Bad stock market calls could fill oceans, and to find them you don't have to go far beyond big market crashes. That said, with the increasing number of big and "mini" flash crashes, the list gets longer. Here are eight of the worst market calls of all time, although there are much more.
8. The granddaddy of bad calls
Back in 1929, Irving Fisher, a much-heeded economist, predicted days before one of the most famous stock market crashes in history that stocks had hit a "permanently high plateau."
"I do not feel there will be soon, if ever, a 50-60 point break from present levels," he said, and in fact, he thought the market would go higher in the next few months. Starting on Oct. 23, 1929, the stock market dropped roughly 68 points, a 23% drop, which signaled the beginning of the Great Depression.
7. Dishonorable mentions
Though we are focused on stock market blunders, other markets have their own stumbles. For example, a very bad call and illiquidity in the forex market brought down John Meriwether's Long-Term Capital Management hedge fund in 1998 when it lost $4.6 billion. But the move by the Hunt brothers in 1980 to corner the silver market (Silver went from about $6 per troy oz. to almost $50 in a year, and then dropped 50% in one day) was bad because they didn't realize a market could move the goal posts, which is what the Comex metals exchange (and its board of directors) did to save the market (and themselves) from disaster.
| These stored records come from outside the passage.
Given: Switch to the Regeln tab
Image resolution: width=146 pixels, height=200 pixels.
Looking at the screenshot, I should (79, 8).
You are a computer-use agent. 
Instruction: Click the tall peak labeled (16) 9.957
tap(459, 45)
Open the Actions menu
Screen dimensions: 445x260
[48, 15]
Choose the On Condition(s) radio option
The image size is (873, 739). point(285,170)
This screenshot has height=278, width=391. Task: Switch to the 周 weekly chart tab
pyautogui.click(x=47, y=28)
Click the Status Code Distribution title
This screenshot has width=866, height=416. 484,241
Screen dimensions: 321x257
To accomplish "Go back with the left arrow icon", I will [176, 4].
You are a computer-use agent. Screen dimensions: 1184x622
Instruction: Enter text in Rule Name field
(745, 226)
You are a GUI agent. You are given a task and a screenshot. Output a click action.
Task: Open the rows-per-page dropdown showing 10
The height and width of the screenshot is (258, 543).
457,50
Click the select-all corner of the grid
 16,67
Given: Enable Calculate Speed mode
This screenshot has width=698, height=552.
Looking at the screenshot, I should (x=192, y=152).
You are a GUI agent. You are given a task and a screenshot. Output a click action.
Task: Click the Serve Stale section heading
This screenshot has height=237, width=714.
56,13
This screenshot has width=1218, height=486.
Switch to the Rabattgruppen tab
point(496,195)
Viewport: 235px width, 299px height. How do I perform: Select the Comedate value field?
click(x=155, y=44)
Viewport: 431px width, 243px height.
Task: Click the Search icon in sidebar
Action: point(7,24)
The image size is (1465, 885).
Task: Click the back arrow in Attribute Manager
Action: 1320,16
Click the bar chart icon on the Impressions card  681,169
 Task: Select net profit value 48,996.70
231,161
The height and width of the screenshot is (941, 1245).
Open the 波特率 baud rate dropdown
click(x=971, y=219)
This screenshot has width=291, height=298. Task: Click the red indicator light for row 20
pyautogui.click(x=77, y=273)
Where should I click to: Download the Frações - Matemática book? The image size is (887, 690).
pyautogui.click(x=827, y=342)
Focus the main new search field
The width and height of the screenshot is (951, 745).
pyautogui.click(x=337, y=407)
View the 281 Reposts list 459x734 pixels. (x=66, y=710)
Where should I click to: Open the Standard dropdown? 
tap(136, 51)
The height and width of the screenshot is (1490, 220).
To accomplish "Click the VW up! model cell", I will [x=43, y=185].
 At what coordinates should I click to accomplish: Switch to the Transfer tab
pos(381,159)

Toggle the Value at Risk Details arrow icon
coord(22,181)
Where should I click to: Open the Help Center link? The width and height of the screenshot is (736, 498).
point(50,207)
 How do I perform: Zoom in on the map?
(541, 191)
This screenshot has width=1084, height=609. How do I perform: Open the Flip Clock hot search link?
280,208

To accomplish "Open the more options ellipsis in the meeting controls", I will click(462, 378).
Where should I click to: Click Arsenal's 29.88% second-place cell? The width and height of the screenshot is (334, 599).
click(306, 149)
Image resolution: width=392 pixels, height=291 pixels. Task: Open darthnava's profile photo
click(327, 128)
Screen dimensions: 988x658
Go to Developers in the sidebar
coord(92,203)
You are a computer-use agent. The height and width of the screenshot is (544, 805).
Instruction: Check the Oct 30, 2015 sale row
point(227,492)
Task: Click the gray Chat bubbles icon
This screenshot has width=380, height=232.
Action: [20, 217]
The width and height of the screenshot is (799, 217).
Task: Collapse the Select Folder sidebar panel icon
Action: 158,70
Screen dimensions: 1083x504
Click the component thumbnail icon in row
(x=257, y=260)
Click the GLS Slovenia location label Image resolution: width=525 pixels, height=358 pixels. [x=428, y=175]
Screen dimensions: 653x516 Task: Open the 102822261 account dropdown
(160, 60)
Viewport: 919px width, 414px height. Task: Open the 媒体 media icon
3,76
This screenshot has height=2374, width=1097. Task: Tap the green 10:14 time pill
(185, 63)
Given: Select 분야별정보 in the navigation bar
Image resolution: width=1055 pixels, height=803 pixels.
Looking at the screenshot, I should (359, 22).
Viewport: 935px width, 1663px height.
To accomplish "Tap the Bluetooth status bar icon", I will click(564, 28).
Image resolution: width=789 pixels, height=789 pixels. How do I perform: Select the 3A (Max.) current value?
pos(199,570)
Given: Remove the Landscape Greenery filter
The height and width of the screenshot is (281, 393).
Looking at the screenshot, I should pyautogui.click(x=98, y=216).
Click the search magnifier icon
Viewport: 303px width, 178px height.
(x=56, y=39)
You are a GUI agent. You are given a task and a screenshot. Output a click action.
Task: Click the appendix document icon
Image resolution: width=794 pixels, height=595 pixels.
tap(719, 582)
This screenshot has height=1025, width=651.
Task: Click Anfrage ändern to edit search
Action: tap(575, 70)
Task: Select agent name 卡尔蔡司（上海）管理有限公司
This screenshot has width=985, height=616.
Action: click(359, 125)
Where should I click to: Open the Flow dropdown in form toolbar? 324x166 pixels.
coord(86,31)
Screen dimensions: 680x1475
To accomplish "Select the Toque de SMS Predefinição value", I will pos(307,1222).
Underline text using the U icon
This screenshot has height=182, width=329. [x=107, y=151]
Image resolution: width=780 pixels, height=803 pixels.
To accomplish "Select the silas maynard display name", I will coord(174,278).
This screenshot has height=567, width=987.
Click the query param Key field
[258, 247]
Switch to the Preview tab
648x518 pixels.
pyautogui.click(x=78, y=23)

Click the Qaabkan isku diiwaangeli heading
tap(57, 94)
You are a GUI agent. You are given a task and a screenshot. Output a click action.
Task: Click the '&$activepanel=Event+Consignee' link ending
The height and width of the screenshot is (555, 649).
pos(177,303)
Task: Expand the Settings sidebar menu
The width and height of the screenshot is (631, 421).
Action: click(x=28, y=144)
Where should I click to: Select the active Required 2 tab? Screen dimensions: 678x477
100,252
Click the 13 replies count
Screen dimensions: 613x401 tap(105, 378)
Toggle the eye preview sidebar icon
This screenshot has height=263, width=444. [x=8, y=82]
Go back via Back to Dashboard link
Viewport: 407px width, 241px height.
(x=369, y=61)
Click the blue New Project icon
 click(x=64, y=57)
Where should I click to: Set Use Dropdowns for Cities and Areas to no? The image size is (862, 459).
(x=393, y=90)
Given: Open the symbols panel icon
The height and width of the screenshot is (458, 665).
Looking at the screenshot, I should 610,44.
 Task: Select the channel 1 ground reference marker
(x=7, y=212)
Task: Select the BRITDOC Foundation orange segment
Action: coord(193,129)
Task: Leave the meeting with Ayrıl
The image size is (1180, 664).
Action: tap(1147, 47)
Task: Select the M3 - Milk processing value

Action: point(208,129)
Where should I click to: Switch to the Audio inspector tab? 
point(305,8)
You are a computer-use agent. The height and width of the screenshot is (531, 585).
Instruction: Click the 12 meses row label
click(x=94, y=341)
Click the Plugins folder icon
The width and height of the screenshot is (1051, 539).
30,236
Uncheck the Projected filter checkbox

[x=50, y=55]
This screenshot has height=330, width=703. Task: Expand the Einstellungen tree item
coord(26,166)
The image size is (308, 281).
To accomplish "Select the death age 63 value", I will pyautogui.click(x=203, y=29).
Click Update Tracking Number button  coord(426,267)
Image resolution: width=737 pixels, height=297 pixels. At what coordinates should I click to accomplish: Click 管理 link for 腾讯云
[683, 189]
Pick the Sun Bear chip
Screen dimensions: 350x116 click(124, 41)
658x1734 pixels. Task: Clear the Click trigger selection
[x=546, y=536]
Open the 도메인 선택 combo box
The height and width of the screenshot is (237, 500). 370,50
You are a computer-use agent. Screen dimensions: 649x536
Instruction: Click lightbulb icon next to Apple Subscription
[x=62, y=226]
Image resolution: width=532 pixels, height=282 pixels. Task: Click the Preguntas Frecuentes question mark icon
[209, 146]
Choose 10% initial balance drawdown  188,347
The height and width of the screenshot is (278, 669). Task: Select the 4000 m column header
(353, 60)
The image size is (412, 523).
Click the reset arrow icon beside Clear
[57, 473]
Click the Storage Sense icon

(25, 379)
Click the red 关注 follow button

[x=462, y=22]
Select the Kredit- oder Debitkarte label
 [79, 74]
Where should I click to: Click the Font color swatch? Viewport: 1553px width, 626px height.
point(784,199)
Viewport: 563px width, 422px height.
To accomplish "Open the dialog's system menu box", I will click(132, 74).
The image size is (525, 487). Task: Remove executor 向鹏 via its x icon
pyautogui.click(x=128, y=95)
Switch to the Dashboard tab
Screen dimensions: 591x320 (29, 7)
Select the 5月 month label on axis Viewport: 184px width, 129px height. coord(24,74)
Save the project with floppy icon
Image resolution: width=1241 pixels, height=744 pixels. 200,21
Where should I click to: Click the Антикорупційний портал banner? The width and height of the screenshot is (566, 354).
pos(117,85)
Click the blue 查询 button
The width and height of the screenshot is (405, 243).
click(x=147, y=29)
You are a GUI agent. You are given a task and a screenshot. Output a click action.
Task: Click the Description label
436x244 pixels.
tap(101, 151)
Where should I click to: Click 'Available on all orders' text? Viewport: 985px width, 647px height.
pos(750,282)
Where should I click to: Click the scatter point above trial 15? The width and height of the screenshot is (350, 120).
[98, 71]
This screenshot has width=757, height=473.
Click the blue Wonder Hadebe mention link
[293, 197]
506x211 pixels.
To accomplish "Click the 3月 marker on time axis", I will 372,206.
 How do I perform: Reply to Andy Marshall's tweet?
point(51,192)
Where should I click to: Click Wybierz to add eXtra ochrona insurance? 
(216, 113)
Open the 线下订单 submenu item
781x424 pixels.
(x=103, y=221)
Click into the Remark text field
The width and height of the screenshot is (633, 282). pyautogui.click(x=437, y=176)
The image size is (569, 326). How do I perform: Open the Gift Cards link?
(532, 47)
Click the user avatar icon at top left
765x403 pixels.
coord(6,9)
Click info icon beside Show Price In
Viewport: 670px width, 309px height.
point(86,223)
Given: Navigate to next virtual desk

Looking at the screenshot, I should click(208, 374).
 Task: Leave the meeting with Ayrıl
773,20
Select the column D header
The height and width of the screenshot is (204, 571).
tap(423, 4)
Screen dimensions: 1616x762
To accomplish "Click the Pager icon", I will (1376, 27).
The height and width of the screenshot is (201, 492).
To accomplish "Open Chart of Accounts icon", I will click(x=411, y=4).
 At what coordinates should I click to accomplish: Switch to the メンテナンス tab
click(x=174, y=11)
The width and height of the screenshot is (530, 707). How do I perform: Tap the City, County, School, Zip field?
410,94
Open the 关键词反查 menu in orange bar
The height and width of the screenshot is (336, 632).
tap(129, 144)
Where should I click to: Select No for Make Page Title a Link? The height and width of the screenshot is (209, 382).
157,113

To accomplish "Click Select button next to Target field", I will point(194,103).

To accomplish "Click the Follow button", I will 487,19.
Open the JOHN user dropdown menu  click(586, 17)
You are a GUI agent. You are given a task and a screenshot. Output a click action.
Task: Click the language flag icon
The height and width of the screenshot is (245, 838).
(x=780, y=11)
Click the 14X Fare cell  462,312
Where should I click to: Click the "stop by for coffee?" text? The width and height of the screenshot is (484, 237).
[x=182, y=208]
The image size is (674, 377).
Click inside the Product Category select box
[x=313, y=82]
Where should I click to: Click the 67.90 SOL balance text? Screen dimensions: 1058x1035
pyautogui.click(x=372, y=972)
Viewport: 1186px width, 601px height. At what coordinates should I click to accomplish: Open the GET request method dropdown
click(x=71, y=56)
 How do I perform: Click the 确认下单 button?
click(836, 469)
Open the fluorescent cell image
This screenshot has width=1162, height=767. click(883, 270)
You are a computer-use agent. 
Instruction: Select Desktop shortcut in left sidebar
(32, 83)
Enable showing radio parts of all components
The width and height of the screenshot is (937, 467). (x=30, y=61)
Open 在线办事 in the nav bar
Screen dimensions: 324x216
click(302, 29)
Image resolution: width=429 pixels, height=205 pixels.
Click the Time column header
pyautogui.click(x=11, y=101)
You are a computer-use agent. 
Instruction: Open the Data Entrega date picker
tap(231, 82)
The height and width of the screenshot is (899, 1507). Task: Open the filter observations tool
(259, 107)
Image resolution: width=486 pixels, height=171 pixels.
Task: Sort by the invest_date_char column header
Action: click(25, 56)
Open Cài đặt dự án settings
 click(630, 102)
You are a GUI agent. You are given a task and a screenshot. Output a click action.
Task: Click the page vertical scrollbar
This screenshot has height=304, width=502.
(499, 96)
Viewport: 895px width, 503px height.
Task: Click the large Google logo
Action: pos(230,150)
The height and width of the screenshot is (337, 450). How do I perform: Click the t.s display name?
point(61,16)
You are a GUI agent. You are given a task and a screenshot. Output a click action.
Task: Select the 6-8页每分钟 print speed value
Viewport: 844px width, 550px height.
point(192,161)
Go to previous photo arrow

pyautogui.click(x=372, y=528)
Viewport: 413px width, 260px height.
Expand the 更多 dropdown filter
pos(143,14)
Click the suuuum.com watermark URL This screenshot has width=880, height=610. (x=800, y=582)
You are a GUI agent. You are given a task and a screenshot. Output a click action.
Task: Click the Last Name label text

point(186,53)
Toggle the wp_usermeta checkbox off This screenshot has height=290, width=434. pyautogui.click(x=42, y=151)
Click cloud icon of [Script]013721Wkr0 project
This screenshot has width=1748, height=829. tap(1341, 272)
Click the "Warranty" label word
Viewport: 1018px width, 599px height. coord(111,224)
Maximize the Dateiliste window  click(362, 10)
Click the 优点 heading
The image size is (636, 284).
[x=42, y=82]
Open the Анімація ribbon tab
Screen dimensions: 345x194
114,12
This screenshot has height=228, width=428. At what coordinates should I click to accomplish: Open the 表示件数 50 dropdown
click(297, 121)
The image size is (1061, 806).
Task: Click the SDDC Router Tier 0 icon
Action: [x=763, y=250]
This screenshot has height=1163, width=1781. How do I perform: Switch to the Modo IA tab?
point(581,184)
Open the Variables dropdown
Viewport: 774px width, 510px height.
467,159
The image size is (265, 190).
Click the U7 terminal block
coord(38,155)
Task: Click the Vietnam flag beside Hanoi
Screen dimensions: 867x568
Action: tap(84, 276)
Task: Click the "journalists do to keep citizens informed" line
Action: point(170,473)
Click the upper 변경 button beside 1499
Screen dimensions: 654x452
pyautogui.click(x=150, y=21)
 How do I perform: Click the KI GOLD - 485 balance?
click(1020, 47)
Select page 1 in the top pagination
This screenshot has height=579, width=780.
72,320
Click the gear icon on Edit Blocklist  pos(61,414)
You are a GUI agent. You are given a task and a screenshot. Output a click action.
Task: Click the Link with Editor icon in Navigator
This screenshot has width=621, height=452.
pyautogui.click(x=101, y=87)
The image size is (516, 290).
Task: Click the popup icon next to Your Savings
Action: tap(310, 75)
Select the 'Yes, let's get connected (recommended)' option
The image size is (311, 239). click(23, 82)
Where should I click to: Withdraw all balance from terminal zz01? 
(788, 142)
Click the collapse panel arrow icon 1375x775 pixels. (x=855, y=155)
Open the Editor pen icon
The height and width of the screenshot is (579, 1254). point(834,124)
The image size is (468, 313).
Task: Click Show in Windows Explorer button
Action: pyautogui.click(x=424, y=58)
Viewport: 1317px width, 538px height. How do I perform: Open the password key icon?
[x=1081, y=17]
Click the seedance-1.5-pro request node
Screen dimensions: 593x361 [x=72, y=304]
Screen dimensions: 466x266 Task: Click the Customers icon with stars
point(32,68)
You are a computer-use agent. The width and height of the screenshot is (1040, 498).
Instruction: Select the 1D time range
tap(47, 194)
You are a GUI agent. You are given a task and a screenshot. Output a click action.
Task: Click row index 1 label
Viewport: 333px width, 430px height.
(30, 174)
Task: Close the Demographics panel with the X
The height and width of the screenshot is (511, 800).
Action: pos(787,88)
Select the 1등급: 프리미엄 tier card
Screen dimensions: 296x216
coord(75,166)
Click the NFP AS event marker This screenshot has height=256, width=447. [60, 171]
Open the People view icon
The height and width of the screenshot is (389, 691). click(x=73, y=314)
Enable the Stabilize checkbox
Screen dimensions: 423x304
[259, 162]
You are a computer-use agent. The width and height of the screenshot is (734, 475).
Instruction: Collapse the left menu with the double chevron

6. Big Wall Street banks and mortgage-backed securities
The 2008 financial crisis has many bad actors, but the big Wall Street banks had leading roles. If your "The Big Short" reading is up to date, banks from J.P. Morgan and Citigroup to Bank of America and Wells Fargo sold loan tranches filled with junk-rated mortgages without realizing it (or caring about it). That said, the banks didn't pay (really) for their obtuseness that almost brought down the global economy because the U.S. government saved them through the $431 billion TARP bailout. AIG's $180 billion government bailout was the second act of the financial crisis, although the firm eventually paid back the government.
5. Don't put it in print!
Writing books about where the Dow Jones Industrial Average will be by a specific year is dangerous. People may forgive a television appearance or even a newsletter, but a book lasts forever. Robert Zuccaro, whose 2001 book, "Dow 30,000 by 2008: Why it's different this time," may look better today as the market edges toward 23,000, but timing is everything in the market, and his forecast was definitely off.